她回想了一下跟老木結婚的這小半年來,自己就沒有過過一天舒心日子,不是看老木的臉子,就是聽老木的惡聲!自己堅持自我,老木跟她打;自己學做賢妻,老木更是得寸進尺,步步緊逼,簡直都不給她一點兒活路了!要不是大米天性裏帶著的傻樂觀勁兒,她早就尋了幾百回短見了。
一想到老木,她就氣得心哆嗦,打心眼兒裏惡心他,恨不得離著他遠遠的,這一輩子永遠也見不著他最好!
在大米心裏,老木就沒有一丁點兒好處。

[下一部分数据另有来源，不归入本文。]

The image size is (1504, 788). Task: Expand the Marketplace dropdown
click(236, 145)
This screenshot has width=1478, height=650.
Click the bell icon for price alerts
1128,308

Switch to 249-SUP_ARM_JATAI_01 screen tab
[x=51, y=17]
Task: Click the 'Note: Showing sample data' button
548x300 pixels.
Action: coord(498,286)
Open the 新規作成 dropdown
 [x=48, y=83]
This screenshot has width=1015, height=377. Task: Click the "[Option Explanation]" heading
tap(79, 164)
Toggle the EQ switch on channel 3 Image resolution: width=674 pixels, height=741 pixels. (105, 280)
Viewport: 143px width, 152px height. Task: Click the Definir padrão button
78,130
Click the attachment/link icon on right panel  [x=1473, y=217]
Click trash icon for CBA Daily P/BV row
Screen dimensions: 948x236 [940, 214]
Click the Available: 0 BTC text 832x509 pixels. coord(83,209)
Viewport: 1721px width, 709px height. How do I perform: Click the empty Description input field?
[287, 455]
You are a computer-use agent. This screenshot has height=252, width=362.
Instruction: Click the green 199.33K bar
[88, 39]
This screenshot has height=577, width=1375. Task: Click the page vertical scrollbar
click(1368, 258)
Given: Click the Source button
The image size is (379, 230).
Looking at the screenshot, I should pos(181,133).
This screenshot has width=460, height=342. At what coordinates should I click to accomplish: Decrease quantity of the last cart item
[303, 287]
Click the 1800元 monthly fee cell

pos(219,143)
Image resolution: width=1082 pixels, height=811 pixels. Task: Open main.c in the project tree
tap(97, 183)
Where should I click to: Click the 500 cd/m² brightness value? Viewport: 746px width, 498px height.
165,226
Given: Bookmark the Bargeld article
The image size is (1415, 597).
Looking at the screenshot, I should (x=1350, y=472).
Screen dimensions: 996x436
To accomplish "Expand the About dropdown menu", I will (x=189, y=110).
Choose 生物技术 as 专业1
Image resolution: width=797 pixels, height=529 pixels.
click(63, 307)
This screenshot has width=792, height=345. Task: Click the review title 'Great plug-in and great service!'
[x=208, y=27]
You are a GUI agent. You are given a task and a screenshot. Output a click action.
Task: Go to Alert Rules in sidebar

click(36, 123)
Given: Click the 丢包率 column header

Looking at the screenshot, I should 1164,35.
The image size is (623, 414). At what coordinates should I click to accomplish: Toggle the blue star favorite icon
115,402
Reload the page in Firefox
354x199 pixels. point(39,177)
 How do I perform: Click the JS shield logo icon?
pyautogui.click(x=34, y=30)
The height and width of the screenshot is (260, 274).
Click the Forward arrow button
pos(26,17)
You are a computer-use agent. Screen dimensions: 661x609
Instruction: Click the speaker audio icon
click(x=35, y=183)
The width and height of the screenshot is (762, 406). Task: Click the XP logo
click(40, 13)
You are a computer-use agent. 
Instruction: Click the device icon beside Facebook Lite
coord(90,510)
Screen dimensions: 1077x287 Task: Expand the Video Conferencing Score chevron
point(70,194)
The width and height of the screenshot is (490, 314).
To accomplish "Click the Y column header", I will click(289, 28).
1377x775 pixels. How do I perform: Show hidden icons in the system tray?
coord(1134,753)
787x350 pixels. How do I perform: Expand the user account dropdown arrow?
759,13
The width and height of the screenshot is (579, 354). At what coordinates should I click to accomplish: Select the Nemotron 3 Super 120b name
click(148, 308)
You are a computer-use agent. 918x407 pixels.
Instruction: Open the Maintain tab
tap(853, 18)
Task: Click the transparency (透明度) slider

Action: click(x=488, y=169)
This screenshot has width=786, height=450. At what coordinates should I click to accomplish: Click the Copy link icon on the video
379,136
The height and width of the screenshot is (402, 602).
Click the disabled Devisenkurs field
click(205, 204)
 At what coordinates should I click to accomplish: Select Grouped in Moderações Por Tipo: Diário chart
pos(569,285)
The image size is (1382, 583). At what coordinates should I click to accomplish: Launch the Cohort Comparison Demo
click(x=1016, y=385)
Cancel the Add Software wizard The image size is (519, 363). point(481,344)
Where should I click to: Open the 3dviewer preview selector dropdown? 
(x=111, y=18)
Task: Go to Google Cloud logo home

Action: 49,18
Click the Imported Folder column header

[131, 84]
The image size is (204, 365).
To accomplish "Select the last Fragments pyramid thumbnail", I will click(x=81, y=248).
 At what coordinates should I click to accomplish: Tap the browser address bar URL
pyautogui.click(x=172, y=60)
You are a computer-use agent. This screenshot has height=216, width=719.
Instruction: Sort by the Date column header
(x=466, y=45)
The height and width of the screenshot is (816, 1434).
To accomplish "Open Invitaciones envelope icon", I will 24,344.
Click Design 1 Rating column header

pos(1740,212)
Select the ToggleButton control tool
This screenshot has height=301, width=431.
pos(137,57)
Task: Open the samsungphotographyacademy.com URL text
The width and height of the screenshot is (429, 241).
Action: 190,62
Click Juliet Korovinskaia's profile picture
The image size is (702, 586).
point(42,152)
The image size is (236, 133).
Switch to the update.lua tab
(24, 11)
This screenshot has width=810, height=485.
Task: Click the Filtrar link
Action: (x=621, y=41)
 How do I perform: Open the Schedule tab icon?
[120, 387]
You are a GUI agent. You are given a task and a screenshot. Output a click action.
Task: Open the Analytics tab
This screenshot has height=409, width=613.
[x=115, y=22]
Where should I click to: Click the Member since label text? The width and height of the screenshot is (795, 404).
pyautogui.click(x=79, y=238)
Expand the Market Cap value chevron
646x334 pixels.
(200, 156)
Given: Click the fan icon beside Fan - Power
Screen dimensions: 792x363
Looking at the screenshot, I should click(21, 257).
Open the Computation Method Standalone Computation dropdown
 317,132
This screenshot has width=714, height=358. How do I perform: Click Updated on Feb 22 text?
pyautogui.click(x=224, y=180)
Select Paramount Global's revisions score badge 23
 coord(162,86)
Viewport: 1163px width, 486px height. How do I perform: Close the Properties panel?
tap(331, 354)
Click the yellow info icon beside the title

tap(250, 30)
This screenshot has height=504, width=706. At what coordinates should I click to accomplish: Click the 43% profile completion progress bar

她天天掰著指頭數老木的罪狀:
又懶又饞,懶得拖不動個腿兒,饞得天天吧唧嘴兒;眼裏一點兒營生沒有,她尥著蹄子腳不沾地地忙活,他也從來不知道幫幫她,連來玩耍的老木同學,自己的同事都看不過眼兒去了。可要是她支使他一點兒,老木接著就能跟她打翻了天!
天天不給大米一點兒好臉色,梗著脖子不講理,說話從沒個好聲,還堵死人氣死人不償命……
在“絕世老參”老木的滋補下,一個新時代的祥林嫂光榮誕生了!
可悲的是,大米壓根兒就沒有意識到這一點。她太鬱悶了,時不時想找人傾訴一把,不然她感覺自己就會憋悶死、壓抑死、氣死……總之,眼前一抹烏黑,找不到一點兒活路了。
但是現在,她不想跟任何人訴苦,她隻想和老木離婚!離開這個木偶僵屍木乃伊,不管離婚再嫁後是悲是喜,大米都不管了。反正跟老木在一起,隻有痛苦生氣不快樂這條糟心的路可走!
跟老木真離了的話,以後會怎麼樣呢?大米理智又悲哀地預測著未來,再找一個天天笑哈哈的,嘴巴甜甜會哄老婆的?可是娘說了,嘴甜的人,往往“心苦”。
大米當時聽得似懂非懂,許惠蓮就給她解說:“這嘴皮子上能說會道,開口閉口說一些惡心人的話,什麼‘你真好’‘我想死你了’……哄死人不償命的那些人,八九不離十,都心地不善良,心腸歹毒得狠。嘴上說人好,背後裏捅刀子,什麼缺德的事都能幹出來……”
大米知道,類似的話,孔子他老人家也說過:巧言令色,鮮矣仁。
許家塘村就發生過這樣的一出婚姻悲劇,可資借鑒:
四十剛出頭的農婦馮春兒,男人許印延剛死了幾個月,就被鎮上一個滿口甜言蜜語,忒會哄女人開心的抹蜜男給看中了。
這男人比馮春兒大不了幾歲,長得矮狀結實,黑黢黢的。雖然模樣比馮春兒的前夫許印延著實差了些,但架不住能說會道,句句都說到馮春兒心窩子裏去,生生把個馮春兒哄暈了頭。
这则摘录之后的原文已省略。